EXERCISE REQUIREMENTS -
Each entry must be restated word for word.

RECORD EXCERPTS -
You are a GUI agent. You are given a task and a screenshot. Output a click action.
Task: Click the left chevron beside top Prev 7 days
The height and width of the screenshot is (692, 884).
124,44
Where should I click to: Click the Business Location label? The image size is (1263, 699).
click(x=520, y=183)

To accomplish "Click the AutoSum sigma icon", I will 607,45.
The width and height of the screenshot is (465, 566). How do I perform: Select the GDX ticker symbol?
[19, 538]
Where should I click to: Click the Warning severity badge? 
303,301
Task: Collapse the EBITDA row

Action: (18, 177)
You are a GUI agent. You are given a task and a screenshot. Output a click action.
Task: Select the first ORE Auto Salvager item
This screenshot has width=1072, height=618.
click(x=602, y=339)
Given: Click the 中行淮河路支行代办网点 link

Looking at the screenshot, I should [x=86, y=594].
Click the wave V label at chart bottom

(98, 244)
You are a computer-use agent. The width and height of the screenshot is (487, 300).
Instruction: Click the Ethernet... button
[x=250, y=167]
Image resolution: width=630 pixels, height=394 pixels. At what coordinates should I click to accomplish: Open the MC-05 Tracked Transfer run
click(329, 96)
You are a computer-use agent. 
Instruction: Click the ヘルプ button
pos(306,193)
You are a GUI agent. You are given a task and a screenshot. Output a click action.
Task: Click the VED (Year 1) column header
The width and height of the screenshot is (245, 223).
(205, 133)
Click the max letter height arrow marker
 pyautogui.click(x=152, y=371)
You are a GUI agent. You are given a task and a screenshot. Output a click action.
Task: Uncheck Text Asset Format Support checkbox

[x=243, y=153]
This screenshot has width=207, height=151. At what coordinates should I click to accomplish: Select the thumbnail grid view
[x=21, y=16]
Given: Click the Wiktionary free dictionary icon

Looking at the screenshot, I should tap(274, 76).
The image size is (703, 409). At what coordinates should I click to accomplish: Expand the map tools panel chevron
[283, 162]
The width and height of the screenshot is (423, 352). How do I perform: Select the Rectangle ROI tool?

EXERCISE RESPONSE -
You are a GUI agent. You are given a task and a screenshot. Output a click action.
Task: Click the left chevron beside top Prev 7 days
The height and width of the screenshot is (692, 884).
124,44
Where should I click to: Click the Business Location label? The image size is (1263, 699).
click(x=520, y=183)

To accomplish "Click the AutoSum sigma icon", I will 607,45.
The width and height of the screenshot is (465, 566). How do I perform: Select the GDX ticker symbol?
[19, 538]
Where should I click to: Click the Warning severity badge? 
303,301
Task: Collapse the EBITDA row

Action: (18, 177)
You are a GUI agent. You are given a task and a screenshot. Output a click action.
Task: Select the first ORE Auto Salvager item
This screenshot has width=1072, height=618.
click(x=602, y=339)
Given: Click the 中行淮河路支行代办网点 link

Looking at the screenshot, I should [x=86, y=594].
Click the wave V label at chart bottom

(98, 244)
You are a computer-use agent. The width and height of the screenshot is (487, 300).
Instruction: Click the Ethernet... button
[x=250, y=167]
Image resolution: width=630 pixels, height=394 pixels. At what coordinates should I click to accomplish: Open the MC-05 Tracked Transfer run
click(329, 96)
You are a computer-use agent. 
Instruction: Click the ヘルプ button
pos(306,193)
You are a GUI agent. You are given a task and a screenshot. Output a click action.
Task: Click the VED (Year 1) column header
The width and height of the screenshot is (245, 223).
(205, 133)
Click the max letter height arrow marker
 pyautogui.click(x=152, y=371)
You are a GUI agent. You are given a task and a screenshot. Output a click action.
Task: Uncheck Text Asset Format Support checkbox

[x=243, y=153]
This screenshot has width=207, height=151. At what coordinates should I click to accomplish: Select the thumbnail grid view
[x=21, y=16]
Given: Click the Wiktionary free dictionary icon

Looking at the screenshot, I should tap(274, 76).
The image size is (703, 409). At what coordinates should I click to accomplish: Expand the map tools panel chevron
[283, 162]
The width and height of the screenshot is (423, 352). How do I perform: Select the Rectangle ROI tool?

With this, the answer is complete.